Title: Endothelialization of Vascular Biomaterials
In developing blood-contacting vascular biomaterials, a confluent endothelial cell (EC) monolayer may be required to avoid adverse blood reactions. In vitro, the hemostatic properties (“thrombogenicity”) of ECs have typically been char-acterized using anticoagulated blood, static or non-physiologic flow conditions, and short blood exposure times. Con-sequently, the relevance of these findings for in vivo applications remains uncertain. Moreover, there have been few studies of the reactivity of EC constructs in vivo, and no studies have been reported that systematically relate the in vitro properties of endothelialized surfaces with their responses in vivo. Accordingly, it is now recognized within the tissue engineering community that a key impediment to further progress towards applications in man is the lack of predictive animal models that will enable the rational design of cellular constructs. We are characterizing the in vitro and ex vivo pro-hemostatic and anti-hemostatic properties of ECs (that can affect platelets and coagulation), and im-portant in vivo responses of thrombosis and vascular healing in a physically relevant primate model. Endothelial out-growth cells (EOCs), isolated from the circulating endothelial progenitor cells of baboons, have been seeded on pro-tein-coated ePTFE vascular grafts. We have studied the role of extracellular matrix coatings and hemodynamic pre-conditioning on the EOC phenotype, particularly related to coagulation and inflammation. Subsequently, in an ex vivo baboon shunt model, platelet and fibrin accumulation were measured under conditions of controlled, native blood flow.

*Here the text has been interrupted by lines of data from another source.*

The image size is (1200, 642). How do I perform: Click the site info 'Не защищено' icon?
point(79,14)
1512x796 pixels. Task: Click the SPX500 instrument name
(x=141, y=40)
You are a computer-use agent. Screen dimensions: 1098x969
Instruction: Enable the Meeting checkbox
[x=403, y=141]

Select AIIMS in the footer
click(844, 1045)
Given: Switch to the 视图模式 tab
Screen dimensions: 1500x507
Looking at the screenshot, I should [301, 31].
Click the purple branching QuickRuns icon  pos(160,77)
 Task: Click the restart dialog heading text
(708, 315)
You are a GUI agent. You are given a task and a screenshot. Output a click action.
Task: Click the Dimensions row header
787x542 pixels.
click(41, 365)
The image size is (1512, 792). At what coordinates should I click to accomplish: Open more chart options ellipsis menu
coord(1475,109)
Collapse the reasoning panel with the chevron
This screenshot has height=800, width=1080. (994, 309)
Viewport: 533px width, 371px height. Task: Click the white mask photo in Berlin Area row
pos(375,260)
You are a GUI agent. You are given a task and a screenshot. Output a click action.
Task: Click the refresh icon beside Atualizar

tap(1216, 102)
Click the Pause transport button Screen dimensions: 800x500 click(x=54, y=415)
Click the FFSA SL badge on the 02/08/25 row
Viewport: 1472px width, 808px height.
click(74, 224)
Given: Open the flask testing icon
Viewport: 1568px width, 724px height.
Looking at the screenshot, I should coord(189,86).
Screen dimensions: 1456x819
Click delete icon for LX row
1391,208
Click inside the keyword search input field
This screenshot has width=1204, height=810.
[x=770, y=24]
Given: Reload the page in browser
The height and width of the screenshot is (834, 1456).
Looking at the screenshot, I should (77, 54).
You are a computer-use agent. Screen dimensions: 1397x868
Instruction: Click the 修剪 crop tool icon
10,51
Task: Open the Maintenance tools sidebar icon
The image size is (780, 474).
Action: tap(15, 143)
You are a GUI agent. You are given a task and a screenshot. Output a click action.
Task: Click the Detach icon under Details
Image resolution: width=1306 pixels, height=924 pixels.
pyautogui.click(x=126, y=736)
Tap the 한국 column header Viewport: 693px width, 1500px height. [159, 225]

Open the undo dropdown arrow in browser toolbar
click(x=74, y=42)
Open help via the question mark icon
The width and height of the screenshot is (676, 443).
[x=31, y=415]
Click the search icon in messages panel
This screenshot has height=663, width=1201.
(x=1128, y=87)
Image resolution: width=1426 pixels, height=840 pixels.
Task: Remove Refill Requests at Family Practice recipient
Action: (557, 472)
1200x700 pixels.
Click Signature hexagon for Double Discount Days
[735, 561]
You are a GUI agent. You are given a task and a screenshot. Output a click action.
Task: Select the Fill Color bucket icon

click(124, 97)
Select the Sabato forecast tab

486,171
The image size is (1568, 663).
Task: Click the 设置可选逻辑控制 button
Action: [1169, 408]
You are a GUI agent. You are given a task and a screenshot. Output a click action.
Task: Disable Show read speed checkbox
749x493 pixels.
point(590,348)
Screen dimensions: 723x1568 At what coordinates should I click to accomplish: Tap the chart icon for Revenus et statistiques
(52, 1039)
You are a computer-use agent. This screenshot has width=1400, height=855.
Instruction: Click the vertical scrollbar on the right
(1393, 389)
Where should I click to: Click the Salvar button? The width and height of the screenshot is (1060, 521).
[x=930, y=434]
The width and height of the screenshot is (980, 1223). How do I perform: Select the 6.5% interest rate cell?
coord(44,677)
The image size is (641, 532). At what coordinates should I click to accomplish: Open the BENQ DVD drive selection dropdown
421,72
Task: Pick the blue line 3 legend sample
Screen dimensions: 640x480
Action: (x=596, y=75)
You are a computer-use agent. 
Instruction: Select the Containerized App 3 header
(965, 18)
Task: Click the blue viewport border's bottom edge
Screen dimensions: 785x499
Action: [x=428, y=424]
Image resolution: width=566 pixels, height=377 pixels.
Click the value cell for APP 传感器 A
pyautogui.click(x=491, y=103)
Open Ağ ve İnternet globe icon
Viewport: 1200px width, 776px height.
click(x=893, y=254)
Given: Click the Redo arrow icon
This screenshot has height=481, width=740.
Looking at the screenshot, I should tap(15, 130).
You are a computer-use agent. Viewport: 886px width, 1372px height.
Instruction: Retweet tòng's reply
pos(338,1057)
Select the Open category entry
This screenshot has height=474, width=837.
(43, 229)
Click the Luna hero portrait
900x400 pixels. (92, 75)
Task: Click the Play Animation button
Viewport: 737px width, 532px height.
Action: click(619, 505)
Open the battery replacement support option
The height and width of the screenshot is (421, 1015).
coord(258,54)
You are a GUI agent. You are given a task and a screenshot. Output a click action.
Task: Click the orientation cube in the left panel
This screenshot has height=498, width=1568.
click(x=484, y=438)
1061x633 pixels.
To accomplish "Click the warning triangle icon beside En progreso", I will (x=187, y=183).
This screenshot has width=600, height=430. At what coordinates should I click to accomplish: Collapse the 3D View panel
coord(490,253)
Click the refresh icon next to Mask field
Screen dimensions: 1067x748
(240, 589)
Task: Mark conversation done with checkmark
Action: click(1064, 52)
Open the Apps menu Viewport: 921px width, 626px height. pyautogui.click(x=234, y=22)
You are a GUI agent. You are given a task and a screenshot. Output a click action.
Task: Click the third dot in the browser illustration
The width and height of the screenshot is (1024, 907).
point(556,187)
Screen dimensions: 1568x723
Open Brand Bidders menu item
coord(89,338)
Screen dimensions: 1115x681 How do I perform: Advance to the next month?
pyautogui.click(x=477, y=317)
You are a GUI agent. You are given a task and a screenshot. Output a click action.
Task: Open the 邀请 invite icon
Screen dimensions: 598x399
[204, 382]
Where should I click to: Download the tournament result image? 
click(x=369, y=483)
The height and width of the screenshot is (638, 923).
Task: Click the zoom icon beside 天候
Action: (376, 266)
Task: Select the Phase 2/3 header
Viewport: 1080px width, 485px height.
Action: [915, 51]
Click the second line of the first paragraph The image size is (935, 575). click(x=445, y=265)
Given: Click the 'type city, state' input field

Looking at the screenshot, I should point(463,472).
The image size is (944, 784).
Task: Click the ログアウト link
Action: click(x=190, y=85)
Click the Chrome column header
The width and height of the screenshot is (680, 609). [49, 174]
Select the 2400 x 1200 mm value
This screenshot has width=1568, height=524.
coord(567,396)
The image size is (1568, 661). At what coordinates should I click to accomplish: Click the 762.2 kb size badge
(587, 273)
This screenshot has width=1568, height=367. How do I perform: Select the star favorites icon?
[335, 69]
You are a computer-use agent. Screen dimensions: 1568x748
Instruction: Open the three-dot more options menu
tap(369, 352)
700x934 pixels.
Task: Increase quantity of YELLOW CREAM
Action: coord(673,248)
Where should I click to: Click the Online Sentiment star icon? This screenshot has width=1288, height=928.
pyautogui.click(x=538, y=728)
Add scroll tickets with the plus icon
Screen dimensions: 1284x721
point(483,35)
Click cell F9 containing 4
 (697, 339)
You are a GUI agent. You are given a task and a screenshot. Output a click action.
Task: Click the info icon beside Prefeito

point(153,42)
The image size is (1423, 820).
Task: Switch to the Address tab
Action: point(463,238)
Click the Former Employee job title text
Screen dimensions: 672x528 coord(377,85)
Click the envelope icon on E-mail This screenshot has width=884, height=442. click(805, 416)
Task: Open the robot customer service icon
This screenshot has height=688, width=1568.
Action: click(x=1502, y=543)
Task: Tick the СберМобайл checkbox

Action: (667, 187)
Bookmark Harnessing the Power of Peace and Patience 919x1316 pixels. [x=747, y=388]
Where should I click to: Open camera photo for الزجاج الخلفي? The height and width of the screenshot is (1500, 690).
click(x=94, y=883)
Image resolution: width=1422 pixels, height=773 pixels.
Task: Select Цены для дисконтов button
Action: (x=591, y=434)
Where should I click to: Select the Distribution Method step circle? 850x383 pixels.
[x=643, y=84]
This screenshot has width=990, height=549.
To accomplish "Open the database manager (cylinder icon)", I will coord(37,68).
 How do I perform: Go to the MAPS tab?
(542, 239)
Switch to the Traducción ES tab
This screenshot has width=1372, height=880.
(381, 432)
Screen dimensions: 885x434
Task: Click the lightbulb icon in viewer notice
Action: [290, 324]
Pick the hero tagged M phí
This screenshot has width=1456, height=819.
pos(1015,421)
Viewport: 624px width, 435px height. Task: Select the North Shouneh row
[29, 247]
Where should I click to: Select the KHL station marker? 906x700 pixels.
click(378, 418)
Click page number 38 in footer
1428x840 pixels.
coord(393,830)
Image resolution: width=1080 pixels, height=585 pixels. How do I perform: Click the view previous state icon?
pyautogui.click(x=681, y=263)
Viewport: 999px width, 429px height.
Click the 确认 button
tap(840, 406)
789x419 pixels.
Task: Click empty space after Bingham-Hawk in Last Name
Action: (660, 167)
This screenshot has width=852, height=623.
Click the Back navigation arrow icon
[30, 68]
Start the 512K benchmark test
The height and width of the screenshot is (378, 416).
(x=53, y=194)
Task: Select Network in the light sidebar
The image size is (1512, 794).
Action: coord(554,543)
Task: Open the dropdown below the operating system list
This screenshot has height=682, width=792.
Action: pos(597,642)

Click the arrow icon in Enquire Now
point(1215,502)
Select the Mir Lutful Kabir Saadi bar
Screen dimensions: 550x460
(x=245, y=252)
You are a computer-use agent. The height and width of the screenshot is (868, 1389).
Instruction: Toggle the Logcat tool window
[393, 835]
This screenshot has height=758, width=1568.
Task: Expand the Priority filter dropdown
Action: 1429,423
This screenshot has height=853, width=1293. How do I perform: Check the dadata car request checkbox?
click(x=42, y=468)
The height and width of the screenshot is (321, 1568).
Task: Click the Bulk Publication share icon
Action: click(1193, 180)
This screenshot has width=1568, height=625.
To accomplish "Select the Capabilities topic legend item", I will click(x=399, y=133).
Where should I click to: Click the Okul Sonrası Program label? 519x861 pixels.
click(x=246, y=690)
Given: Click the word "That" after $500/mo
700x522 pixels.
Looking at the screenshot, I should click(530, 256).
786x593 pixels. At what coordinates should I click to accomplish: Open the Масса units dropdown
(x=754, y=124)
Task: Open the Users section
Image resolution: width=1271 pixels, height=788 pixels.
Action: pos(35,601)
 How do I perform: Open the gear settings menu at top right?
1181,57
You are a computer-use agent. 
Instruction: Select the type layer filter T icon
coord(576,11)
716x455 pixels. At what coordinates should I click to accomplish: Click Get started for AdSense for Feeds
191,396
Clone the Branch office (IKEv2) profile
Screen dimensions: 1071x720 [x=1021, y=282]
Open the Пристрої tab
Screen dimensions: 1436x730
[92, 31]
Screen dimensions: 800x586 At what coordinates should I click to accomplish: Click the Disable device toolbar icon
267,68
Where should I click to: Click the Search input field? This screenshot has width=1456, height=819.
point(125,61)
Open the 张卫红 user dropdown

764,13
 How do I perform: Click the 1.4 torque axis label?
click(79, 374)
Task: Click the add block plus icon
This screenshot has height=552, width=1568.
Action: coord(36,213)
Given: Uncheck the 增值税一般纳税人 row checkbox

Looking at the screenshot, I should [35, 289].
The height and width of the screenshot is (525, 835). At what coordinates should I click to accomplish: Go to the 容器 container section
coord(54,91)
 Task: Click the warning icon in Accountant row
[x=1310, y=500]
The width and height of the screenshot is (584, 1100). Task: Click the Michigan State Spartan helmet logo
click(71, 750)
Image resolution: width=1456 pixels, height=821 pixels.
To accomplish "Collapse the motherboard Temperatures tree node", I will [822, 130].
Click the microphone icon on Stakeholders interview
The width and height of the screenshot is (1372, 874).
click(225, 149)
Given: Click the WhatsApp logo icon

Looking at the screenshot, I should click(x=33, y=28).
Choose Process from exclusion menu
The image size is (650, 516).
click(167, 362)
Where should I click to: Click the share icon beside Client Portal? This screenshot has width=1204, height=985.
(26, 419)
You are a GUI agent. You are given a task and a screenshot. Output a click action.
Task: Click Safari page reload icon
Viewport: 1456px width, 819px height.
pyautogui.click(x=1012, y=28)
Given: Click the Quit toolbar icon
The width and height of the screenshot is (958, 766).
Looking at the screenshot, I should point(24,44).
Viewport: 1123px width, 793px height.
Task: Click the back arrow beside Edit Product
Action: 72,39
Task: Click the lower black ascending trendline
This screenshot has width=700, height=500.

Finally, the endothelialized vascular grafts were implanted as aorto-iliac interposition grafts for 28 days. After a thorough evaluation of potential correlations, a linear regression model using in vitro data was established to predict platelet accumulation. This regression correlated significantly and strongly to both ex vivo platelet and in vivo intimal hyperplasia data. This is the first work of this type—attempting to determine predictors for vascular graft performance from in vitro endothelial markers, and while future work should examine the scope of the model by applying it to other endothelialized grafts, we are encouraged by these results, which may aid in improving translation of small diameter vascular grafts into clinical improvements.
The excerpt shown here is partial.